Let $u = \sqrt{x^2 - 1} \implies x^2 = u^2 + 1$

$\Rightarrow du = \frac {x}{\sqrt{x^2 - 1}}~dx$

So, our integral becomes

$\int \frac 1{\left( u^2 + 1 \right)u}~du$

by partial fractions we find that this is:

$\int \left(\frac 1u - \frac u{u^2 + 1} \right)~du$

and i think you can take it from there, right?

(by the way, there's actually a formula for this integral, look it up in your text book. it will be an equivalent answer. i think it will be arcsec(x) or something like that)

3. Originally Posted by Jhevon
you can make this work (i would have probably tried a trig substitution, but your way is fine, probably easier).

$\int \frac 1{x \sqrt{x^2 - 1}}~dx$

note that this is the same as: $\int \frac x{x^2 \sqrt{x^2 - 1}}~dx$ you'll see why i did that in a minute.

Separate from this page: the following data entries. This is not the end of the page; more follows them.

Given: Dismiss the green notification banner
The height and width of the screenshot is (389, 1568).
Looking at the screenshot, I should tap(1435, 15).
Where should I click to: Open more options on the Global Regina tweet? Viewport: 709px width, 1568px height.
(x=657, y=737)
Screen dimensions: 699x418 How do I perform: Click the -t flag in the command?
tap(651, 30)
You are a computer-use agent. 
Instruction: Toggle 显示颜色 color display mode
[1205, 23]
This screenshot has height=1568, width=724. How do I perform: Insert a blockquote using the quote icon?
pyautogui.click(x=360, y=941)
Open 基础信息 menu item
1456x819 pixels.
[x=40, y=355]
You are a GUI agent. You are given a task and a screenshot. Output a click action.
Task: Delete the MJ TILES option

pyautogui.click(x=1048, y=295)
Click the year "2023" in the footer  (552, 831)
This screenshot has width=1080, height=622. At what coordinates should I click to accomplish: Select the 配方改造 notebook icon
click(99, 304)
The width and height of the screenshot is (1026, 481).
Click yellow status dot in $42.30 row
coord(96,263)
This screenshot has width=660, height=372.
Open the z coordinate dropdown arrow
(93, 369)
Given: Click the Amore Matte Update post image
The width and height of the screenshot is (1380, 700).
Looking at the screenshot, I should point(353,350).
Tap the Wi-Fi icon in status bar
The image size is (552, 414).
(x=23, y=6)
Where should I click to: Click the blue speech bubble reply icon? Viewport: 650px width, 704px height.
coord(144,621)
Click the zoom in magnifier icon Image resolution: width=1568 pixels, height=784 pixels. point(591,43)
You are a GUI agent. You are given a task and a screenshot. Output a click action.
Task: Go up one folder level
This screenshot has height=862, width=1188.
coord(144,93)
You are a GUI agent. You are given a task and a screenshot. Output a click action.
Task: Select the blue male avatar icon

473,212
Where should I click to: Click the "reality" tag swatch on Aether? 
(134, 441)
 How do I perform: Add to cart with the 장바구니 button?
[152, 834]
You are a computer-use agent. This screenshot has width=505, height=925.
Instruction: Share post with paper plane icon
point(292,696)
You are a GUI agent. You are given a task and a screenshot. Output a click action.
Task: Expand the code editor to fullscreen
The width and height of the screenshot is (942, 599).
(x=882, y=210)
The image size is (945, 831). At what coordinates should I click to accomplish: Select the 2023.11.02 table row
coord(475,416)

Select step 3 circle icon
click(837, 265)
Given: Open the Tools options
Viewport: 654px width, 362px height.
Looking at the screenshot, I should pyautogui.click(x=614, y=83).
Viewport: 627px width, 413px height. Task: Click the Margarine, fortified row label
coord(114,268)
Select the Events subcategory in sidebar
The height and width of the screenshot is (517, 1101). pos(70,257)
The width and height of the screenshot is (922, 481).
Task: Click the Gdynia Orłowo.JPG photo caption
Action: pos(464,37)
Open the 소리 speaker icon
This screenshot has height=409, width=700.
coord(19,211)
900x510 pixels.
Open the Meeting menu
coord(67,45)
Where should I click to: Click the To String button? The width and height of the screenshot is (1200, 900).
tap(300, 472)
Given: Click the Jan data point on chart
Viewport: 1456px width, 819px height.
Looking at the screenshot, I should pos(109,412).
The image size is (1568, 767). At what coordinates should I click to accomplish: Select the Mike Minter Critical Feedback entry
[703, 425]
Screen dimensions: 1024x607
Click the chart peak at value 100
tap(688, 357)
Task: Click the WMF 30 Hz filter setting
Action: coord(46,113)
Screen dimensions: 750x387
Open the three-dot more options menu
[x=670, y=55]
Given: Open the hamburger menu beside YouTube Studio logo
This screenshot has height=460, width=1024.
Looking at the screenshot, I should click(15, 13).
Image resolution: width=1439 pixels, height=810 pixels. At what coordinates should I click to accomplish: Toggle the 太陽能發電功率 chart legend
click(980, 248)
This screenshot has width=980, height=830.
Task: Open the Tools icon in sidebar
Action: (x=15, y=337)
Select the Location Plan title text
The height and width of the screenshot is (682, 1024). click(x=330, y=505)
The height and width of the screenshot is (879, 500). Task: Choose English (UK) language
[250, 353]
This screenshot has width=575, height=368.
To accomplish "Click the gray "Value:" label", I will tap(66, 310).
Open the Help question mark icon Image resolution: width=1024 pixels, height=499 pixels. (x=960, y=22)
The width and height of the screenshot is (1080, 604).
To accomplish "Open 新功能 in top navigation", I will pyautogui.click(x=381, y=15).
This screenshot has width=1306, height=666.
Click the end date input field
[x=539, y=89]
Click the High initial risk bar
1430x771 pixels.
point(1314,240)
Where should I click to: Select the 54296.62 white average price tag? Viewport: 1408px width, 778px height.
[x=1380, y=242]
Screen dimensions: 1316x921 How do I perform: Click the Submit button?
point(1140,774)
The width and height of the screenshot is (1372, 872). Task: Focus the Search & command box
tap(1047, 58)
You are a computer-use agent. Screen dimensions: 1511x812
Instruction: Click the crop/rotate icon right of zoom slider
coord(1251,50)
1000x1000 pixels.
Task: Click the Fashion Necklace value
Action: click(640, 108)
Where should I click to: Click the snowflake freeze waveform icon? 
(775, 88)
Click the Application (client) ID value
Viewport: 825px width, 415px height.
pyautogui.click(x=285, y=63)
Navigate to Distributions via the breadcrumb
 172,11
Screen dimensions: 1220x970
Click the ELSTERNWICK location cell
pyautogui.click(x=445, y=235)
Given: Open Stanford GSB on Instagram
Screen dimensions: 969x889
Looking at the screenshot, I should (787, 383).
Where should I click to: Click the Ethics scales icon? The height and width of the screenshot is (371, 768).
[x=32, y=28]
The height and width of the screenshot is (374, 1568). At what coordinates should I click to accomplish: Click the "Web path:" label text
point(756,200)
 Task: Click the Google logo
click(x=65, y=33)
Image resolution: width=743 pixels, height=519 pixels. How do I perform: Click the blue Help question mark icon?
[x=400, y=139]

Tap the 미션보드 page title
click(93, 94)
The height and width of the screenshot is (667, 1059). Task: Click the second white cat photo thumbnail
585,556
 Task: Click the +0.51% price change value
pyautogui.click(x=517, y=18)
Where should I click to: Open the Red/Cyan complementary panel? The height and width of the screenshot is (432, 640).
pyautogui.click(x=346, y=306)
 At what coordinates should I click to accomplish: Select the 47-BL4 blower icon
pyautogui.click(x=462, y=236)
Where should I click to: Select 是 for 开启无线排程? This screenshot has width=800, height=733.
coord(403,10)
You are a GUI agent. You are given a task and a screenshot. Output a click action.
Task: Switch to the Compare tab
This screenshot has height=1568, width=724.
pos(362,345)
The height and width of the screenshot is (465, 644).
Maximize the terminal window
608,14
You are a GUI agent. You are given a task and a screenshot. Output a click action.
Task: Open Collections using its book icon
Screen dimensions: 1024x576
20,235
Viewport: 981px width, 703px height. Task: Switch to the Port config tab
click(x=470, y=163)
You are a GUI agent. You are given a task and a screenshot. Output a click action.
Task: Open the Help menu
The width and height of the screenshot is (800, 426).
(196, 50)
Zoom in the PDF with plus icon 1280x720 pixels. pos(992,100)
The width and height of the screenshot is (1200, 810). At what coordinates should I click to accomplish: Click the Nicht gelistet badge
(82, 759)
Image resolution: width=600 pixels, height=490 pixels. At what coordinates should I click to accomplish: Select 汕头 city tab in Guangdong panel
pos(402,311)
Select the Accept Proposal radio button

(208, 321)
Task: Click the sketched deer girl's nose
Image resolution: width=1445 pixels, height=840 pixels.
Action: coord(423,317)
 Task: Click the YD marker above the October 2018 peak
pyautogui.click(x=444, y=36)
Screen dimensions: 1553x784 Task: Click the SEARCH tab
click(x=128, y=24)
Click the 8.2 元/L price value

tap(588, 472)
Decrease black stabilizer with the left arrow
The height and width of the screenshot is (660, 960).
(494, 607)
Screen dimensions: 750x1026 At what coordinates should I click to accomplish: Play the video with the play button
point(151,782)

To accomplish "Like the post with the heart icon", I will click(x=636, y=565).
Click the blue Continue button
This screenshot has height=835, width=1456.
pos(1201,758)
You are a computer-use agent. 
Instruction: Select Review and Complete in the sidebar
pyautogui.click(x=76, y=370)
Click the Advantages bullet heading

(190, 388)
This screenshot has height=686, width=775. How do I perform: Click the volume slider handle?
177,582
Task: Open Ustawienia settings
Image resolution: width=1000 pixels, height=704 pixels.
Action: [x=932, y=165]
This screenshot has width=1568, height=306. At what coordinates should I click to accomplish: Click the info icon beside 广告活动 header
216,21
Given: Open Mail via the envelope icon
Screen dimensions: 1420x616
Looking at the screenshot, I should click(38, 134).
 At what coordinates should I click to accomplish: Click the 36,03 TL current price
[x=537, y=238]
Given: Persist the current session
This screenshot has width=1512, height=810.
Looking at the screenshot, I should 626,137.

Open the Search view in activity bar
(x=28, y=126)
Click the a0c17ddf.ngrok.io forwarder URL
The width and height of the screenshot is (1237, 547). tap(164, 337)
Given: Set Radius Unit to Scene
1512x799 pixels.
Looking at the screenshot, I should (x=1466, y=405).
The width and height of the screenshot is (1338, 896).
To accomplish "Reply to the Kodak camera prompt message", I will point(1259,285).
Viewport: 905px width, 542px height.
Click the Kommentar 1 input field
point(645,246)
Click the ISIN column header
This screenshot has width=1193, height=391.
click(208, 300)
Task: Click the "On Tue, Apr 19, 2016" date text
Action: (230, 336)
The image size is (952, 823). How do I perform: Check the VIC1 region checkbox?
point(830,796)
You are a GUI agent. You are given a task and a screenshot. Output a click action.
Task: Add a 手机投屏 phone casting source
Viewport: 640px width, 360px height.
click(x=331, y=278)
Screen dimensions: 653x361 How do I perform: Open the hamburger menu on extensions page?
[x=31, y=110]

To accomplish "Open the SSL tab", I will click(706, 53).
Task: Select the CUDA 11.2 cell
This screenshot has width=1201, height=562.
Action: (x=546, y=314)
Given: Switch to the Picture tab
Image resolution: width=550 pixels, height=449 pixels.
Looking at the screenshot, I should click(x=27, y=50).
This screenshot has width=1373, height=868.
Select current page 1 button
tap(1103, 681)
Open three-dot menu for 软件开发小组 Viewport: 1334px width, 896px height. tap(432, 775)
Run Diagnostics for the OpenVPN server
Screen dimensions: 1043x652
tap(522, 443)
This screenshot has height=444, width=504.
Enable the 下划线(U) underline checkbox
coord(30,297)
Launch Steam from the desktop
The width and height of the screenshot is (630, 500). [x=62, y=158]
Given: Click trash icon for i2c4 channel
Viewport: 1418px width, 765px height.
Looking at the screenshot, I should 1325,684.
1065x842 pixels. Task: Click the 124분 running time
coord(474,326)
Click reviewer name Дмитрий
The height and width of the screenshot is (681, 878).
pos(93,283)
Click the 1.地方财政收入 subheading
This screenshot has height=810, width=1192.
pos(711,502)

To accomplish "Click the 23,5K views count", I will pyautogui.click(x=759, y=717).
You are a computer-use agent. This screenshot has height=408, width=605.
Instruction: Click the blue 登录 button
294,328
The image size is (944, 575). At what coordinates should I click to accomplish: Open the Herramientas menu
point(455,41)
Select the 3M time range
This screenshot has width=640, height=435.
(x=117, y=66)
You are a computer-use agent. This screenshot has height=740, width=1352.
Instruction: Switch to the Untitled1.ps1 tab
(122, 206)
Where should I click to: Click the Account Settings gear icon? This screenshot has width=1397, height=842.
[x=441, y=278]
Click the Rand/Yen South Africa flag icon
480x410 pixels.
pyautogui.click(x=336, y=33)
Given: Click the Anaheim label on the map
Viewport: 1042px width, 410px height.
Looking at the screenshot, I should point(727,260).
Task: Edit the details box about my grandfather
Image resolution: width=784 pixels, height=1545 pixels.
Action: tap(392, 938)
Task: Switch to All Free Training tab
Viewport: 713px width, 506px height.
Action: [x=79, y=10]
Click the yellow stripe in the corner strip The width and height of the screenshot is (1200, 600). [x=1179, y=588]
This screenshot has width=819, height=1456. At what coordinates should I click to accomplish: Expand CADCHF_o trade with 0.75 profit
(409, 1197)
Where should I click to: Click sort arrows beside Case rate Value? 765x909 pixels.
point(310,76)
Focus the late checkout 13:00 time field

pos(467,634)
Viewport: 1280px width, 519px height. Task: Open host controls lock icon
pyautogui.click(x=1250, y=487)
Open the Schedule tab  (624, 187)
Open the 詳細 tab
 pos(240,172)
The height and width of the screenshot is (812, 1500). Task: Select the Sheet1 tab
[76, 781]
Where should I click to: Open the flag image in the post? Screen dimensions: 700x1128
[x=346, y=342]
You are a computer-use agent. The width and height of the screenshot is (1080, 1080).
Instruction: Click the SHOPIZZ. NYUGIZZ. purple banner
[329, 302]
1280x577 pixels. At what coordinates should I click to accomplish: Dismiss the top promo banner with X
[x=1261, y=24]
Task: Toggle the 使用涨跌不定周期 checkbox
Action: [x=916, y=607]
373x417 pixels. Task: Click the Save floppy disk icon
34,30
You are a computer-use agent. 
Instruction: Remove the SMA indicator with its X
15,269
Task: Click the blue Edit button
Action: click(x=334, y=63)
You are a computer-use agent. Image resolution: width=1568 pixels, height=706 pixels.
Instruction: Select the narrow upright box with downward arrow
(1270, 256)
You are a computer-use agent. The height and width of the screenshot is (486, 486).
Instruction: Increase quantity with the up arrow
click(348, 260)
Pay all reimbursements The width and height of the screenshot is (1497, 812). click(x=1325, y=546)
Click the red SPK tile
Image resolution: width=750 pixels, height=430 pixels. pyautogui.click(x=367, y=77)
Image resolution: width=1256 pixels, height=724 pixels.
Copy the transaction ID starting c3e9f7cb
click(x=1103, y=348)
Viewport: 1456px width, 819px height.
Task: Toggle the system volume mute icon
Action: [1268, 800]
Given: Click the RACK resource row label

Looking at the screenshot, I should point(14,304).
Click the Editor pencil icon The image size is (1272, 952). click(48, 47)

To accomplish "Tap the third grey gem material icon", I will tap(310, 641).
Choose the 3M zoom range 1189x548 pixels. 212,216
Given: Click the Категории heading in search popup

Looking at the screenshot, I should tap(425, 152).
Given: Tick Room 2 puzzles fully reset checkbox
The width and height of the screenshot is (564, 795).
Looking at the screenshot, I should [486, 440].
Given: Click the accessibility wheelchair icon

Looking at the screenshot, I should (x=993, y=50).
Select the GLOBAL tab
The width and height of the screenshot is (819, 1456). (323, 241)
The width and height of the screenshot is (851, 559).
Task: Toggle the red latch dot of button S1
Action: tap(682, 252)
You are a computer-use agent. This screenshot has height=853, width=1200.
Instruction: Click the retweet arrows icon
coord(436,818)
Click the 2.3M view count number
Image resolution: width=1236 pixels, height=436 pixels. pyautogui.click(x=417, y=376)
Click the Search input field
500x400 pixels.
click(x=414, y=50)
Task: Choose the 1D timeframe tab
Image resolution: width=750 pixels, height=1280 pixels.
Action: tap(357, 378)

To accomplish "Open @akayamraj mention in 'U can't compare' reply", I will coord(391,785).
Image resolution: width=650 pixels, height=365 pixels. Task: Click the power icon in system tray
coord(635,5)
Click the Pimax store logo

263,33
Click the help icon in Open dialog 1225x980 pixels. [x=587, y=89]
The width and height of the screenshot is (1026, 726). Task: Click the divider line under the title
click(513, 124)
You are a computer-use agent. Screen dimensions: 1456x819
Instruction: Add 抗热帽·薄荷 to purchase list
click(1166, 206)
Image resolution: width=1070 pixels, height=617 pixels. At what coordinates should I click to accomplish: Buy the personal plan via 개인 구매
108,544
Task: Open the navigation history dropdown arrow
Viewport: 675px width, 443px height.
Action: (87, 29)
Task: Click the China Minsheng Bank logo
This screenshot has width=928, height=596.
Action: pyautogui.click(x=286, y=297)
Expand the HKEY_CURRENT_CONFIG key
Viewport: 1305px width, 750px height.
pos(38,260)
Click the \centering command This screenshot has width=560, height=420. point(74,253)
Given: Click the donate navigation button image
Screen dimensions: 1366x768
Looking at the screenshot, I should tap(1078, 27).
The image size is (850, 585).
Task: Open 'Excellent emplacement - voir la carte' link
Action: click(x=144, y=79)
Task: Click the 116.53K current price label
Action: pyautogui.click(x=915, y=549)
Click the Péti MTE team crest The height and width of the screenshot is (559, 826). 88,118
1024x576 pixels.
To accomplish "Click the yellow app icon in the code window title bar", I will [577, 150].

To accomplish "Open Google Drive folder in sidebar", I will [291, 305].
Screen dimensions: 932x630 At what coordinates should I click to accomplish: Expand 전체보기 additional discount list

Let $u = \sqrt{x^2 - 1} \implies x^2 = u^2 + 1$

$\Rightarrow du = \frac {x}{\sqrt{x^2 - 1}}~dx$

So, our integral becomes

$\int \frac 1{\left( u^2 + 1 \right)u}~du$

by partial fractions we find that this is:

$\int \left(\frac 1u - \frac u{u^2 + 1} \right)~du$

and i think you can take it from there, right?
Ok Thank you so much, im going to try and show all the steps properly now and then complete it myself.. I shall post you with an update. Thanks again

4. I cant figure out how you came about getting your answer when doing partial fractions.. i got 1/u.. but not the 2nd part...

5. I eventually get..

$ln(\sqrt{x^2-1}) - \frac{ln(x^2)}{2}$

6. Originally Posted by brd_7
I cant figure out how you came about getting your answer when doing partial fractions.. i got 1/u.. but not the 2nd part...
By the method of partial fractions,

$\frac 1{\left( u^2 + 1 \right) u} = \frac Au + \frac {Bu + C}{u^2 + 1}$

multiply through by $u \left( u^2 + 1 \right)$, we get:

$1 = A \left( u^2 + 1 \right) + (Bu + C) u$

$\Rightarrow 1 = (A + B)u^2 + Cu + A$

equating coefficients of like powers of $u$, we obtain the system:

$A + B = 0$ ........(1)
$C = 0$ ..............(2)
$A = 1$ ..............(3)

plug (3) into (1), we get $B = -1$

Thus, $\frac 1{\left( u^2 + 1 \right) u} = \frac 1u - \frac u{u^2 + 1}$

7. Originally Posted by brd_7
I eventually get..

$ln(\sqrt{x^2-1}) - \frac{ln(x^2)}{2}$
correct. you could simplify that, but it's fine. don't forget your arbitrary constant

8. The constant wasnt nescessary for this question, its part of a series question and my integral values are t and 1 and i simply have to show if this converges or diverges. 23 questions later, my work is complete. Thank you!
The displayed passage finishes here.